■ WORK REQUEST
Your answer is the listing, printed exactly as given.

■ DATASET CONTENT
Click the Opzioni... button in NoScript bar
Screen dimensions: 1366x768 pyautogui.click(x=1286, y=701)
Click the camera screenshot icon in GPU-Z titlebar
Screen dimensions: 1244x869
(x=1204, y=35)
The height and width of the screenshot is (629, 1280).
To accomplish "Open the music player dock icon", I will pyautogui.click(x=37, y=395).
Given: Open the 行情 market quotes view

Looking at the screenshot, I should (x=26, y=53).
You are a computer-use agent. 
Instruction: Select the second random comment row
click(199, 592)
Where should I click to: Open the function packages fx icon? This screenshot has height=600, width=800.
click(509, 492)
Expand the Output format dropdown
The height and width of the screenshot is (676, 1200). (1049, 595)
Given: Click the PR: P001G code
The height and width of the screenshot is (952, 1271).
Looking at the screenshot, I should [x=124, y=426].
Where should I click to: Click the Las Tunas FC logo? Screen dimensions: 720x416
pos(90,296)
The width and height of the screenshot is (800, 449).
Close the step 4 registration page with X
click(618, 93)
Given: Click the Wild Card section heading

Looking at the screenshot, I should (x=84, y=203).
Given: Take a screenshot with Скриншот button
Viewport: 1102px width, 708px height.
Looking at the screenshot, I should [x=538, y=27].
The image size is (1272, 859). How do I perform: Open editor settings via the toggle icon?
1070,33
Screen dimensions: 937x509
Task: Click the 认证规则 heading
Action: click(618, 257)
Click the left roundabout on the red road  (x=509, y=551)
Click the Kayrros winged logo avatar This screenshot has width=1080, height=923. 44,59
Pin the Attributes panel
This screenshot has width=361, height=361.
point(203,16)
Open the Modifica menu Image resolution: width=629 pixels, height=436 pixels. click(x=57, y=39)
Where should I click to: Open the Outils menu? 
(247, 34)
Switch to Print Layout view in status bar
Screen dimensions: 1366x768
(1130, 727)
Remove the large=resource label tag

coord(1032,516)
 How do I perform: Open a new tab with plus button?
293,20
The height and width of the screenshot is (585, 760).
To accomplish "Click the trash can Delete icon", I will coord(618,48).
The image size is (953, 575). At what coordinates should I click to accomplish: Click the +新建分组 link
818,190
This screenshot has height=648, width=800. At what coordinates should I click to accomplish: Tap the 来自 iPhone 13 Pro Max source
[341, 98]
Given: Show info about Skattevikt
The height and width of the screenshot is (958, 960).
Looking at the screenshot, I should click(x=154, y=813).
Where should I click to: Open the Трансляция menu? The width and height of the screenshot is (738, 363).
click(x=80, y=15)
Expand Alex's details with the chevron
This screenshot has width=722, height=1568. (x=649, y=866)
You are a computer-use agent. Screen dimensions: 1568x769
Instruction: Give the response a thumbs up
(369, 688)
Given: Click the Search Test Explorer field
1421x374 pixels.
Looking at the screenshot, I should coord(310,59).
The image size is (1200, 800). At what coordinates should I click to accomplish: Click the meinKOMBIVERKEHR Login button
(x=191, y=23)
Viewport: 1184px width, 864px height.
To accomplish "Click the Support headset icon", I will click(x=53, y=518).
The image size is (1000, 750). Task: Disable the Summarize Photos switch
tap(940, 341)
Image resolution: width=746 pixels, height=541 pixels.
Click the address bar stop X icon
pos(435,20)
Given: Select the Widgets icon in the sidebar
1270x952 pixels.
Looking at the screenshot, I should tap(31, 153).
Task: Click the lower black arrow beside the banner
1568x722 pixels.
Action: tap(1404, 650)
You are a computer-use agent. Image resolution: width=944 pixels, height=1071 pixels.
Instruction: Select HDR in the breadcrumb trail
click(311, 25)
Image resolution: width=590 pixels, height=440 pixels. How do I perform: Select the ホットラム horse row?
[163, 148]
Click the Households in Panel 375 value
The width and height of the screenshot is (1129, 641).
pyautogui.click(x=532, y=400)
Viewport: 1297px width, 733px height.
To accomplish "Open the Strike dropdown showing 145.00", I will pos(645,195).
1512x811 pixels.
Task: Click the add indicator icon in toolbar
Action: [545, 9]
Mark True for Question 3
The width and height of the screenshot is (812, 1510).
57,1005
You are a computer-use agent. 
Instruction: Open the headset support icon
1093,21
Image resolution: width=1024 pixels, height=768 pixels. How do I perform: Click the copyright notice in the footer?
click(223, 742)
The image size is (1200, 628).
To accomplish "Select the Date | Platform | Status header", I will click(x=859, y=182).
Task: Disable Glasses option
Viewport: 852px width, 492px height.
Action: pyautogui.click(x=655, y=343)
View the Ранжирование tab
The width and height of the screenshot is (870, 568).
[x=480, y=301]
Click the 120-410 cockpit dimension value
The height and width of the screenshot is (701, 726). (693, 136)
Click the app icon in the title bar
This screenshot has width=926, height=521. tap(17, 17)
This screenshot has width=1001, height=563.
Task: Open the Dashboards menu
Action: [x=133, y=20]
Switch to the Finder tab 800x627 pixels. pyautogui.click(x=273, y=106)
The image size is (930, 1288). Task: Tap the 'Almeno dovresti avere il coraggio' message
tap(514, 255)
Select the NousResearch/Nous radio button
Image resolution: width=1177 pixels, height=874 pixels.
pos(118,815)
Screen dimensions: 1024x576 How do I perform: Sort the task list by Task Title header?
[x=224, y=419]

■ TASK RESPONSE
Click the Opzioni... button in NoScript bar
Screen dimensions: 1366x768 pyautogui.click(x=1286, y=701)
Click the camera screenshot icon in GPU-Z titlebar
Screen dimensions: 1244x869
(x=1204, y=35)
The height and width of the screenshot is (629, 1280).
To accomplish "Open the music player dock icon", I will pyautogui.click(x=37, y=395).
Given: Open the 行情 market quotes view

Looking at the screenshot, I should (x=26, y=53).
You are a computer-use agent. 
Instruction: Select the second random comment row
click(199, 592)
Where should I click to: Open the function packages fx icon? This screenshot has height=600, width=800.
click(509, 492)
Expand the Output format dropdown
The height and width of the screenshot is (676, 1200). (1049, 595)
Given: Click the PR: P001G code
The height and width of the screenshot is (952, 1271).
Looking at the screenshot, I should [x=124, y=426].
Where should I click to: Click the Las Tunas FC logo? Screen dimensions: 720x416
pos(90,296)
The width and height of the screenshot is (800, 449).
Close the step 4 registration page with X
click(618, 93)
Given: Click the Wild Card section heading

Looking at the screenshot, I should (x=84, y=203).
Given: Take a screenshot with Скриншот button
Viewport: 1102px width, 708px height.
Looking at the screenshot, I should [x=538, y=27].
The image size is (1272, 859). How do I perform: Open editor settings via the toggle icon?
1070,33
Screen dimensions: 937x509
Task: Click the 认证规则 heading
Action: click(618, 257)
Click the left roundabout on the red road  (x=509, y=551)
Click the Kayrros winged logo avatar This screenshot has width=1080, height=923. 44,59
Pin the Attributes panel
This screenshot has width=361, height=361.
point(203,16)
Open the Modifica menu Image resolution: width=629 pixels, height=436 pixels. click(x=57, y=39)
Where should I click to: Open the Outils menu? 
(247, 34)
Switch to Print Layout view in status bar
Screen dimensions: 1366x768
(1130, 727)
Remove the large=resource label tag

coord(1032,516)
 How do I perform: Open a new tab with plus button?
293,20
The height and width of the screenshot is (585, 760).
To accomplish "Click the trash can Delete icon", I will coord(618,48).
The image size is (953, 575). At what coordinates should I click to accomplish: Click the +新建分组 link
818,190
This screenshot has height=648, width=800. At what coordinates should I click to accomplish: Tap the 来自 iPhone 13 Pro Max source
[341, 98]
Given: Show info about Skattevikt
The height and width of the screenshot is (958, 960).
Looking at the screenshot, I should click(x=154, y=813).
Where should I click to: Open the Трансляция menu? The width and height of the screenshot is (738, 363).
click(x=80, y=15)
Expand Alex's details with the chevron
This screenshot has width=722, height=1568. (x=649, y=866)
You are a computer-use agent. Screen dimensions: 1568x769
Instruction: Give the response a thumbs up
(369, 688)
Given: Click the Search Test Explorer field
1421x374 pixels.
Looking at the screenshot, I should coord(310,59).
The image size is (1200, 800). At what coordinates should I click to accomplish: Click the meinKOMBIVERKEHR Login button
(x=191, y=23)
Viewport: 1184px width, 864px height.
To accomplish "Click the Support headset icon", I will click(x=53, y=518).
The image size is (1000, 750). Task: Disable the Summarize Photos switch
tap(940, 341)
Image resolution: width=746 pixels, height=541 pixels.
Click the address bar stop X icon
pos(435,20)
Given: Select the Widgets icon in the sidebar
1270x952 pixels.
Looking at the screenshot, I should tap(31, 153).
Task: Click the lower black arrow beside the banner
1568x722 pixels.
Action: tap(1404, 650)
You are a computer-use agent. Image resolution: width=944 pixels, height=1071 pixels.
Instruction: Select HDR in the breadcrumb trail
click(311, 25)
Image resolution: width=590 pixels, height=440 pixels. How do I perform: Select the ホットラム horse row?
[163, 148]
Click the Households in Panel 375 value
The width and height of the screenshot is (1129, 641).
pyautogui.click(x=532, y=400)
Viewport: 1297px width, 733px height.
To accomplish "Open the Strike dropdown showing 145.00", I will pos(645,195).
1512x811 pixels.
Task: Click the add indicator icon in toolbar
Action: [545, 9]
Mark True for Question 3
The width and height of the screenshot is (812, 1510).
57,1005
You are a computer-use agent. 
Instruction: Open the headset support icon
1093,21
Image resolution: width=1024 pixels, height=768 pixels. How do I perform: Click the copyright notice in the footer?
click(223, 742)
The image size is (1200, 628).
To accomplish "Select the Date | Platform | Status header", I will click(x=859, y=182).
Task: Disable Glasses option
Viewport: 852px width, 492px height.
Action: pyautogui.click(x=655, y=343)
View the Ранжирование tab
The width and height of the screenshot is (870, 568).
[x=480, y=301]
Click the 120-410 cockpit dimension value
The height and width of the screenshot is (701, 726). (693, 136)
Click the app icon in the title bar
This screenshot has width=926, height=521. tap(17, 17)
This screenshot has width=1001, height=563.
Task: Open the Dashboards menu
Action: [x=133, y=20]
Switch to the Finder tab 800x627 pixels. pyautogui.click(x=273, y=106)
The image size is (930, 1288). Task: Tap the 'Almeno dovresti avere il coraggio' message
tap(514, 255)
Select the NousResearch/Nous radio button
Image resolution: width=1177 pixels, height=874 pixels.
pos(118,815)
Screen dimensions: 1024x576 How do I perform: Sort the task list by Task Title header?
[x=224, y=419]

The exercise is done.